As Benjamin Taylor points out in his introduction, unlike Sontag’s first readers, today we’re accustomed to this blurring of genres, thus rendering her work ‘entirely contemporary.’ Although true, Sontag’s prose lacks the playfulness that’s often associated with such innovation, her famous seriousness pervades throughout … Not every story here hits the same high note, but surveying the collection as a whole what’s striking is the astonishing scope, potential and possibility Sontag saw in short fiction.
The first complete collection of the late Sontag’s stories affirms both the range and depth of her literary gifts ... Among previously collected works, 'Debriefing,' 'Project for a Trip to China,' and 'Unguided Tour' in particular stand out for their fierce imaginative and intellectual power. Sontag’s best short fiction is sometimes overlooked because her essays and novels are so strong; this new collection is testament to the fact that, though she did not write short stories often, she wrote them well.
...an uneven, intermittently engaging collection ... The autobiographical 'Pilgrimage' may be worth the price of the book alone for its earnest, nerdy account of Sontag's visit at age 14 — yes, 14 — to see her literary hero, Thomas Mann ... Another gem, 'The Way We Live Now,' first appeared in 1986, at the height of the AIDS crisis.Stitched together from snippets of conversation among friends of a man recently diagnosed with HIV, the story perfectly captures their vain, often self-serving concern for him, as well as the anxiety and ignorance that surrounded the disease in that era ... These stories and others demonstrate an admirable willingness on Sontag's part to abandon conventional forms of narration in favor of a more fragmented, elliptical, experimental style.

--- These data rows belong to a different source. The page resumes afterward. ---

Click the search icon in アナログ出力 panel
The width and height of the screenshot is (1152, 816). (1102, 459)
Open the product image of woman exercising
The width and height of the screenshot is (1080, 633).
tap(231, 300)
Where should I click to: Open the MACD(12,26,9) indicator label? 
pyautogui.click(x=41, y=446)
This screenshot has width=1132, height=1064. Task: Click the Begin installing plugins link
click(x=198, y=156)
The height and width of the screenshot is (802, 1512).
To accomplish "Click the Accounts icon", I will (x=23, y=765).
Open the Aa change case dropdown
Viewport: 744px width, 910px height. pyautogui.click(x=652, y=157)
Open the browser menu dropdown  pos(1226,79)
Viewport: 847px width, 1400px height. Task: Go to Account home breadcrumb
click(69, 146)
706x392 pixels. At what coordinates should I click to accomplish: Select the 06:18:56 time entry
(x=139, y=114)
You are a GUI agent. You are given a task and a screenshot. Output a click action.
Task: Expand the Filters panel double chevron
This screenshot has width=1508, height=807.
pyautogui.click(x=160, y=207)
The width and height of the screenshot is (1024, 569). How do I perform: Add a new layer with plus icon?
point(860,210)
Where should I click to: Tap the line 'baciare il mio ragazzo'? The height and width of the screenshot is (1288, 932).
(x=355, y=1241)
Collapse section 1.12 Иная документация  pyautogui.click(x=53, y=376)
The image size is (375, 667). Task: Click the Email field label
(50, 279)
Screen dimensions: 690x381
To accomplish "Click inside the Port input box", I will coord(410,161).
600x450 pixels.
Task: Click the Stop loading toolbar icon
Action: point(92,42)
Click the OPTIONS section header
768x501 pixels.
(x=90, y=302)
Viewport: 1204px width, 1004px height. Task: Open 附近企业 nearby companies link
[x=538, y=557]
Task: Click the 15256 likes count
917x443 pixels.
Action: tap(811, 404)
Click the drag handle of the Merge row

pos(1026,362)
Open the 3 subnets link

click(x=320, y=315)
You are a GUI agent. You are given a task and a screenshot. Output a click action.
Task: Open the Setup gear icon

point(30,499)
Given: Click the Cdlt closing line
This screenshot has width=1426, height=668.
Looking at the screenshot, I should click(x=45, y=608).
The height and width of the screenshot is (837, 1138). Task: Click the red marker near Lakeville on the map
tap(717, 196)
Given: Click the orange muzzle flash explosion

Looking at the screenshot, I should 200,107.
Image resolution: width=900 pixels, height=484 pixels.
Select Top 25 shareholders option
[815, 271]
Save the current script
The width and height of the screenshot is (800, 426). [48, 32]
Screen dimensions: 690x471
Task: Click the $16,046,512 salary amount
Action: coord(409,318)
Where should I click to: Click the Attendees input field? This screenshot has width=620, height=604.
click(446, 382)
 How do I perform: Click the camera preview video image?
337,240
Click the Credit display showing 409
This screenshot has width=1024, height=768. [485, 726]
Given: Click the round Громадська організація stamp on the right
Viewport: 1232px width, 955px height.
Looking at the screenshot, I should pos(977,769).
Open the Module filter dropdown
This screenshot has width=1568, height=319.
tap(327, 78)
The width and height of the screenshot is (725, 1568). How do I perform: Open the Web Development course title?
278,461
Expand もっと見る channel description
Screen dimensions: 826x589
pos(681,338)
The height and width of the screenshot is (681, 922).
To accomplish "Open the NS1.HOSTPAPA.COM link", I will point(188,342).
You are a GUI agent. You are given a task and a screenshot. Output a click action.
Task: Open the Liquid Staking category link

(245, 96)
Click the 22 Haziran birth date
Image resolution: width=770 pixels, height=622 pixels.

In doing so, she may well have anticipated trends in contemporary avant-garde fiction, but some readers may need more of a reason to grapple with this strange and often difficult work.
Sontag, was not, though, as her editor Benjamin Taylor admits in the introduction to this gathering of stories from across her career, a committed short-story writer. She turned to the form in order to evade what Chekhov called ‘autobiographophobia’, which Taylor uses to mean the fear of writing and reflecting directly about one’s life … None of these pieces, though, is a short story in the Chekhovian sense — a narrative built on images and speech; a glimpse into a deeply imagined, apparently authentic world — because Sontag frees none of her characters. Rather, they are bent to her purposes, illustrations of a wider point … Sontag’s stories, in contrast, speak loudly and lengthily in her own grand voice, which sounds bombastic and antique.